Le président, qui laissera le pouvoir le 8 novembre au centriste Rodrigo Paz, a prévenu que ces déclarations mettaient en danger les « bonnes relations » entretenues entre les deux pays ces dernières années ; et a déclaré : « De notre position, nous parierons toujours sur l'intégration de nos peuples, qui ont choisi la voie de l'unité, du dialogue et de la paix pour avancer vers un horizon commun de bien-être et de progrès ».
Kaiser, troisième dans les sondages, a déclaré : « Nous allons fermer la frontière avec la Bolivie, la plaisanterie est terminée, en Bolivie, ils ne vendront plus jamais aux enchères une voiture chilienne. » Et il a ajouté qu' »à La Paz, ils vont passer un très mauvais moment et ils vont devoir changer le nom de la capitale, parce que La Paz n'existera pas ».

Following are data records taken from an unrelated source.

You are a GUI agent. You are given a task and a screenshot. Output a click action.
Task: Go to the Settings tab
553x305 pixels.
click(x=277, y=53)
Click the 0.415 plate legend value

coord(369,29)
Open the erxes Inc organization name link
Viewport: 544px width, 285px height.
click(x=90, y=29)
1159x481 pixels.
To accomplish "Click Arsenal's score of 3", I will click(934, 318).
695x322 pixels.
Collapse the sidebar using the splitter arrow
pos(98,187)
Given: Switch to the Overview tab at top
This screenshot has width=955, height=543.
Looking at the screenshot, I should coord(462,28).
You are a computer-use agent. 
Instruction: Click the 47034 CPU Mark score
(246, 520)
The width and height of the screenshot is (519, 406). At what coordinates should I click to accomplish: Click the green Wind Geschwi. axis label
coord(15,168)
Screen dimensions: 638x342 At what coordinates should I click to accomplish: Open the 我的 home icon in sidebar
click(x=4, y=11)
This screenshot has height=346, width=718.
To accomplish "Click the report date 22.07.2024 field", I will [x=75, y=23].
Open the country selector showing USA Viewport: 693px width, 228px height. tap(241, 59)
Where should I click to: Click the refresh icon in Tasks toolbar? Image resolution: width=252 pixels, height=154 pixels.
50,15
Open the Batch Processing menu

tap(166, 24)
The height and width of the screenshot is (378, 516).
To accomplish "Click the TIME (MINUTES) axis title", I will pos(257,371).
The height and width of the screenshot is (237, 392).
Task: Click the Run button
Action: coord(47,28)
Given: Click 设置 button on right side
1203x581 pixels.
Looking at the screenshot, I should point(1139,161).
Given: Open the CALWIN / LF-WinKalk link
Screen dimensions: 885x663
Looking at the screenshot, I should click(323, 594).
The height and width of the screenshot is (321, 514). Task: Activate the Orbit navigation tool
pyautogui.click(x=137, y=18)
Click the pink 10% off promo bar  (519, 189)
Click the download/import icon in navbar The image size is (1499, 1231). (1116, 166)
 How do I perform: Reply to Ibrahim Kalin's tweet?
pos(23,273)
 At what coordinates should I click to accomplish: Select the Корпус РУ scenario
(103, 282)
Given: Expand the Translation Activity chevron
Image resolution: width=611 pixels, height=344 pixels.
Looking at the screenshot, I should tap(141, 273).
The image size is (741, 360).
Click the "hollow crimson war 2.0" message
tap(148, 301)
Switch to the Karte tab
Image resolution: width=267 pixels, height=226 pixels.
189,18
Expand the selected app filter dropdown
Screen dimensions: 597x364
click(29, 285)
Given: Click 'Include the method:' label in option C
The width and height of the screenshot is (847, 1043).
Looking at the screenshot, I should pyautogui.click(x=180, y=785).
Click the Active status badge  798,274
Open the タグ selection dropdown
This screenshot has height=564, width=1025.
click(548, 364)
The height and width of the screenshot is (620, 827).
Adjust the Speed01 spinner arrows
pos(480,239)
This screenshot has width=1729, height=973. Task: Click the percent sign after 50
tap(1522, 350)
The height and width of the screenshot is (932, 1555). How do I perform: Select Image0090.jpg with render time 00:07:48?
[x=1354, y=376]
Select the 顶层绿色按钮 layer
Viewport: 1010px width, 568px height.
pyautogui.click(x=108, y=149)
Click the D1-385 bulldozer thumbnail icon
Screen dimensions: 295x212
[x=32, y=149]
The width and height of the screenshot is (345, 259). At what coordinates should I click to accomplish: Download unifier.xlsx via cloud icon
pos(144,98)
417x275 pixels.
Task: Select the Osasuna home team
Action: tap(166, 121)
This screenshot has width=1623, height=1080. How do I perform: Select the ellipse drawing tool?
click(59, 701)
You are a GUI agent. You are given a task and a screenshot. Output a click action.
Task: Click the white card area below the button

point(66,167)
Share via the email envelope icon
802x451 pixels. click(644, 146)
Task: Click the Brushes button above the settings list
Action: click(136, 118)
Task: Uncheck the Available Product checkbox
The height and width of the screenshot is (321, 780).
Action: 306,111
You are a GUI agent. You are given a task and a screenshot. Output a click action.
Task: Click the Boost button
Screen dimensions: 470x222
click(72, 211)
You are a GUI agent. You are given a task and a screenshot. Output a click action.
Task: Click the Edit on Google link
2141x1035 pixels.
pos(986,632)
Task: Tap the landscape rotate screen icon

Ces expressions surgissent après la victoire de Paz au deuxième tour électoral du 19 octobre, qui, au cours de sa campagne, a proposé la légalisation des soi-disant voitures sans papiers ou « chutos », qui circulent dans les zones rurales de Bolivie. Les « chutos » arrivent d'autres pays sans papiers légaux et des plaintes ont été déposées selon lesquelles beaucoup ont été volés au Chili et vendus en Bolivie.
La proposition de légaliser ces véhicules a provoqué des frictions avec les autorités chiliennes, qui ont indiqué que l'annonce générait une augmentation des vols de voitures sur leur territoire.
La Chambre bolivienne de l'automobile (CAB) a exprimé son rejet de la mesure en septembre, arguant qu'elle nuirait au secteur formel des importations automobiles. Selon le CAB, le parc automobile bolivien compte 2,5 millions d'unités, dont 1,7 million de véhicules à quatre roues et environ un million d'illégaux.

Au cours de la campagne, Paz a précisé que la légalisation n'inclurait pas les voitures volées, qui seraient restituées à leur pays d'origine. En outre, il a affirmé qu'un registre mondial du parc automobile permettra de calculer la consommation de carburant et d'appliquer des politiques pour assurer l'approvisionnement en diesel et en essence.
Ces dernières semaines, la Bolivie a été confrontée à une crise d'approvisionnement en carburant en raison d'une pénurie de dollars, une situation qui constitue la principale préoccupation du président élu, actuellement aux États-Unis pour chercher le soutien de ce pays et des organisations multilatérales.